How many nights had she fed Dylan, and bathed him, and rocked him to sleep? She couldn’t remember. He’d liked the rain stick, too. Sometimes she turned it up and down, over and over, its soothing sound calming him when nothing else would.
So lost in the memory, she didn’t see the snake in the box until it bit her.
21
Luke met Clay at the tribal police station a few minutes after he contacted Garrett.
Apparently, Dylan Phillips hadn’t shown up to his first class this morning. Not an uncommon occurrence, according to Principal Fischer, especially for a kid with Dylan’s track record, but Luke was worried. He tried to reach Shay at home and at Dark Canyon. She must have been between the two places, because he couldn’t get ahold of her at either.
Garrett promised he’d find Dylan, and Luke was almost afraid he’d be successful. Luke would go after the boy himself, but he had another dead body to worry about, and a whole mess of suspicious circumstances.
Not that the case was his to solve.
He was out of his jurisdiction, out of his element, and way out of his comfort zone. Small town politics and race relations were complex issues on their own. A suspicious death with bizarre cultural implications, on top of a mountain lion attack, would put Tenaja Falls on the national map and generate the kind of media circus Luke didn’t want to deal with.
Being new in town and new on the job left him at a distinct disadvantage. He felt like the stranger on the reservation again, the kid who got hard looks and took hard hits, the one who kept his mouth shut because he didn’t know what to say, the one who’d learned that acting aloof was an excellent defense mechanism.

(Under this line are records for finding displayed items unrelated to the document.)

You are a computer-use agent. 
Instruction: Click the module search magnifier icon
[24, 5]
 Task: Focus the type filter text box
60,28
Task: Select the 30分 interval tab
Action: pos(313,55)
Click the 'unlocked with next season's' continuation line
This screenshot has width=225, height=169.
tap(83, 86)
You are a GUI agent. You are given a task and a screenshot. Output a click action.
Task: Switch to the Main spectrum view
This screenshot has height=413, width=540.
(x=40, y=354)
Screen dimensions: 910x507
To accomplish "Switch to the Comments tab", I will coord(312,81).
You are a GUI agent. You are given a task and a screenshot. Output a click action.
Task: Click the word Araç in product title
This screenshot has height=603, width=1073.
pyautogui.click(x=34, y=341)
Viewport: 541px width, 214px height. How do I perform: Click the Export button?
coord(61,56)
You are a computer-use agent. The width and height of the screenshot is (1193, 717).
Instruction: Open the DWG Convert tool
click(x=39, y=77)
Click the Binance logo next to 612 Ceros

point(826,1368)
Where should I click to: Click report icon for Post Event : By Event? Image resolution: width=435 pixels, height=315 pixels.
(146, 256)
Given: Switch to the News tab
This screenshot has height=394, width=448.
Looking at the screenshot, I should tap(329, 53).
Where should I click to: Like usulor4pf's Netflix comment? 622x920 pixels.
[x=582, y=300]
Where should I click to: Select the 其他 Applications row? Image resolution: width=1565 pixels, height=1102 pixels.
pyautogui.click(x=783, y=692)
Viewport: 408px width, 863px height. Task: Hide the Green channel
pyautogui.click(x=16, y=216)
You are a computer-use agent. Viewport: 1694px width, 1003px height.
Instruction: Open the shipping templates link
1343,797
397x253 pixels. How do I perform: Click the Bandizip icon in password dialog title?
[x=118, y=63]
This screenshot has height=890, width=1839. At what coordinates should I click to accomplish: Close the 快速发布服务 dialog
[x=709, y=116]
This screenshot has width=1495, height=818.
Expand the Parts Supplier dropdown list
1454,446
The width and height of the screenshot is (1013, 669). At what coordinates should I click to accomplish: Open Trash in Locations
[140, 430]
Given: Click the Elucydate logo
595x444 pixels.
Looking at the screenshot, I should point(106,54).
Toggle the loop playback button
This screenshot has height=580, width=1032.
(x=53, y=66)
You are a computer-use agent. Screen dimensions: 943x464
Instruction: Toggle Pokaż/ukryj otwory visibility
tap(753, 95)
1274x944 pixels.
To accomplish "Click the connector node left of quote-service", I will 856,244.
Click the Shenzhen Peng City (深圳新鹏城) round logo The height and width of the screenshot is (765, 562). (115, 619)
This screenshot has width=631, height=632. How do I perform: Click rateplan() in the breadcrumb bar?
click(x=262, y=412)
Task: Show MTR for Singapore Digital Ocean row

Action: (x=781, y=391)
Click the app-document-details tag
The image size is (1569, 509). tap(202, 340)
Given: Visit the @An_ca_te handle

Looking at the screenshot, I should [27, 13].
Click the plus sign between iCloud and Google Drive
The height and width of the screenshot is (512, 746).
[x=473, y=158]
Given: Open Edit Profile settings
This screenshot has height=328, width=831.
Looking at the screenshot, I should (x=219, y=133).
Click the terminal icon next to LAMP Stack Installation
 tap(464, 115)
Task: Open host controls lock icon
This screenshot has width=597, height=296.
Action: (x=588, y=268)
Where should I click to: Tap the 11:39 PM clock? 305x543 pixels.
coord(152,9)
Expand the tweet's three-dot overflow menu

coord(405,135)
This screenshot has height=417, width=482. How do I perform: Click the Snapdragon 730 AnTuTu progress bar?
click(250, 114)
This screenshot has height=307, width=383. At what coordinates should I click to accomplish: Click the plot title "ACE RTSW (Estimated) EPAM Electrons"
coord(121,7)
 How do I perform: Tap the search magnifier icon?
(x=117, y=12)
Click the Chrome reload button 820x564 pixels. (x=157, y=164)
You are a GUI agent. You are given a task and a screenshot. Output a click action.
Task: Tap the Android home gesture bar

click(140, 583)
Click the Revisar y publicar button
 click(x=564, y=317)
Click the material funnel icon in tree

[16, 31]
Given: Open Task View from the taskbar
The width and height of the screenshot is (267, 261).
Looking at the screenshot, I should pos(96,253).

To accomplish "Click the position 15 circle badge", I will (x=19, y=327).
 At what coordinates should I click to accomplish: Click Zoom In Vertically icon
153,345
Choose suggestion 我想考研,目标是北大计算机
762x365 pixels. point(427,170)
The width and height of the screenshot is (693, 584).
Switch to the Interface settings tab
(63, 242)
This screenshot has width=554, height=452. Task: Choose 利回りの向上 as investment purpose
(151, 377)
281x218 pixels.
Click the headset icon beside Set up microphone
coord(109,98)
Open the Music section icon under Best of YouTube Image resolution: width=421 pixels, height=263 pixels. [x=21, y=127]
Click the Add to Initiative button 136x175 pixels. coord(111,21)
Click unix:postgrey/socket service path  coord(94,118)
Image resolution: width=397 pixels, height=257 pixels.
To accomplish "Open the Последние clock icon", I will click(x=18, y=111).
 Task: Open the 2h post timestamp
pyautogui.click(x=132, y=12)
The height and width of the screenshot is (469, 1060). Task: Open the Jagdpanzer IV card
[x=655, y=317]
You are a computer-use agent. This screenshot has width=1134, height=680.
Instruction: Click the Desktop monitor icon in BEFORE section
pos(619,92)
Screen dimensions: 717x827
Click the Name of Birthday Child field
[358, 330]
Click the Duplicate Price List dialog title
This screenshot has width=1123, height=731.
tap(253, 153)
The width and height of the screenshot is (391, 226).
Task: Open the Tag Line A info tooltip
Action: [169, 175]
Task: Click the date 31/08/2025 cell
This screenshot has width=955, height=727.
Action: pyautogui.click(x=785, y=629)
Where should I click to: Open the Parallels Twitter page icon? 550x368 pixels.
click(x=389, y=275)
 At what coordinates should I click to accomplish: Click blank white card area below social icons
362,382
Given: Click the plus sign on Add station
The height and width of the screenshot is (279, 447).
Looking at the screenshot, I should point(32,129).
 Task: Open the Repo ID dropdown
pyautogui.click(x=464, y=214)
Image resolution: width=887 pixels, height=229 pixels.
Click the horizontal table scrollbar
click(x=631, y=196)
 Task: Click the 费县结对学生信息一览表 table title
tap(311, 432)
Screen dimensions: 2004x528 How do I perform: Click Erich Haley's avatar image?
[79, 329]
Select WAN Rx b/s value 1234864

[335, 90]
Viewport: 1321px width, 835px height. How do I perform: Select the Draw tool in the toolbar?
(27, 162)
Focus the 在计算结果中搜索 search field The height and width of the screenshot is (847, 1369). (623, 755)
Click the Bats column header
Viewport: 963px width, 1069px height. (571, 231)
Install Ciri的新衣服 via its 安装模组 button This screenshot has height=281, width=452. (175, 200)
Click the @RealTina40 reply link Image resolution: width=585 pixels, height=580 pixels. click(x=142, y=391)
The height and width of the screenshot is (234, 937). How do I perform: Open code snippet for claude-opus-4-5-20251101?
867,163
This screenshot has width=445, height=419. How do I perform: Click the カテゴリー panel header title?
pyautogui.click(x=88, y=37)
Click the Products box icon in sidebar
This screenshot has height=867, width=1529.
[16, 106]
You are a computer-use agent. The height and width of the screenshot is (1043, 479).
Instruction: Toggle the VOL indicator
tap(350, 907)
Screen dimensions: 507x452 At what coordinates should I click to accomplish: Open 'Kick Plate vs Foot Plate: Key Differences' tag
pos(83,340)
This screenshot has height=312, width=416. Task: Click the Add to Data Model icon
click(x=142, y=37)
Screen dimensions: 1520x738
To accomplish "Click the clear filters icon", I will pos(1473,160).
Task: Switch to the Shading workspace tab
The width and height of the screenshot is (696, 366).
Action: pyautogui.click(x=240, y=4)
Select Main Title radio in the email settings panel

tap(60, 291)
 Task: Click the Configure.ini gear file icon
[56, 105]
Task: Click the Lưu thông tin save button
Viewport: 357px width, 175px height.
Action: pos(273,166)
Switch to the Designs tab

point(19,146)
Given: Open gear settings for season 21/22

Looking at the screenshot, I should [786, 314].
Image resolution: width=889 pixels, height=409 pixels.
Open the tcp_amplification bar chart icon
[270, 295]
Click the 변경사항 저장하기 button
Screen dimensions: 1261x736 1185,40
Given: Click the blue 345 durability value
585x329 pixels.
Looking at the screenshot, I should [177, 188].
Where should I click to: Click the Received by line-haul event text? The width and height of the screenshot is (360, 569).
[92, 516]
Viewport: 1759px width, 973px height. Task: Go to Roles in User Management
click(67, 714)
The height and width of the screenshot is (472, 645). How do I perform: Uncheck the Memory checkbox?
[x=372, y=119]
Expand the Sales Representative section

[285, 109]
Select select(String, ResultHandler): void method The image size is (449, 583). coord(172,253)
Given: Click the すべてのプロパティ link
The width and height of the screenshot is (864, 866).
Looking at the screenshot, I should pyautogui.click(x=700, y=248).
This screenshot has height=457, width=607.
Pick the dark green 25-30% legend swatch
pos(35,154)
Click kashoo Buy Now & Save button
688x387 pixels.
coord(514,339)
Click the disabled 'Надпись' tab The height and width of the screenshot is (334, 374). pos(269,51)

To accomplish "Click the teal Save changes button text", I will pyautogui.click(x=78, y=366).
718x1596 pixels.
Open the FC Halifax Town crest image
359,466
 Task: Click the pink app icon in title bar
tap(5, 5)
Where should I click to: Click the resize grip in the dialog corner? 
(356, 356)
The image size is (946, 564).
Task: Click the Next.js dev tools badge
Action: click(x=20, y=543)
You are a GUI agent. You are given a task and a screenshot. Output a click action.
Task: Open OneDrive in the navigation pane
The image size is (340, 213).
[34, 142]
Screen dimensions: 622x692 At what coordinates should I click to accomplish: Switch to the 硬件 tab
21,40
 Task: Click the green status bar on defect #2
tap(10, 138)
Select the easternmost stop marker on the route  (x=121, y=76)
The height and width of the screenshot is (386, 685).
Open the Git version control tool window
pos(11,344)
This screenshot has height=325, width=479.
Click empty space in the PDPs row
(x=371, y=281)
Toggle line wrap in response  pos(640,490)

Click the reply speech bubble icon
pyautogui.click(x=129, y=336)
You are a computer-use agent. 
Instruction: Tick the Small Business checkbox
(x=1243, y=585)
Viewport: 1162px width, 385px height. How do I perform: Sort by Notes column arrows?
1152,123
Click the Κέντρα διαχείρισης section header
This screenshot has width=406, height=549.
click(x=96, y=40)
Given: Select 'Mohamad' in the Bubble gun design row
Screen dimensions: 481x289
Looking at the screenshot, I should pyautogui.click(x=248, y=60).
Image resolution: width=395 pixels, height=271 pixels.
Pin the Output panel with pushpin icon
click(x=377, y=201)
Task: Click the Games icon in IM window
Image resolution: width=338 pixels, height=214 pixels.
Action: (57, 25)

Something about Tenaja Falls stripped away those artifices, like the desert wind laying a man down to his bare bones. Vegas was a place of flattery and falsehoods. Here, everyone seemed like a straight shooter, but Luke still had to watch his back.
His last conversation with Shay had also left him feeling uneasy. He knew he’d mishandled almost every interaction between them so far, from his casual dismissal of her on the sun-warmed rock that first afternoon to his mangled apology attempt in the fertility cave after a round of bone-melting sex.
He’d gotten off on the wrong foot with her from day one, and he could only hope she’d give him a chance to make it up to her.
Trying to roll the tension out of his shoulders, he followed Clay down the hall to the drunk tank, thinking he was lucky that their earlier confrontation hadn’t come to blows. The younger man was lanky but strong, quick of mind and light on his feet. Unlike Jesse Ryan, Luke figured Clay wouldn’t go down on the first hit.
Instead of throwing punches, Clay led him back to the holding tank. The cell was large enough to accommodate a half-dozen detainees, but Jesse Ryan was the only soul inside. With its concrete benches, aluminum toilet, and stainless steel sink, it was a dreary, uncomfortable-looking space.
Jesse didn’t appear bothered by the lack of ambience. He was flat on his back, snoring.
Clay was understandably upset, but he didn’t need to be told not to mention Bull Ryan’s death. He and Luke exchanged a weighted glance, by tacit agreement promising not to give away any information.
“Rise and shine, bro,” Clay said.
Jesse lifted his head, opened one eye, and groaned.
He shoved a lined paper cup through the bars. “I brought you some coffee.”
Luke didn’t think it was a good idea to give a disgruntled detainee a cup of hot liquid, but that was Clay’s business. He hoped Jesse wouldn’t throw it in his half-brother’s face.
Jesse stood, rubbing a hand over his shadowed jaw. “Which one of y’all hit me?”
Clay hooked his thumb in Luke’s direction.
“Remind me not to mess with you again,” Jesse said amiably, staggering forward and taking the coffee from Clay’s hand.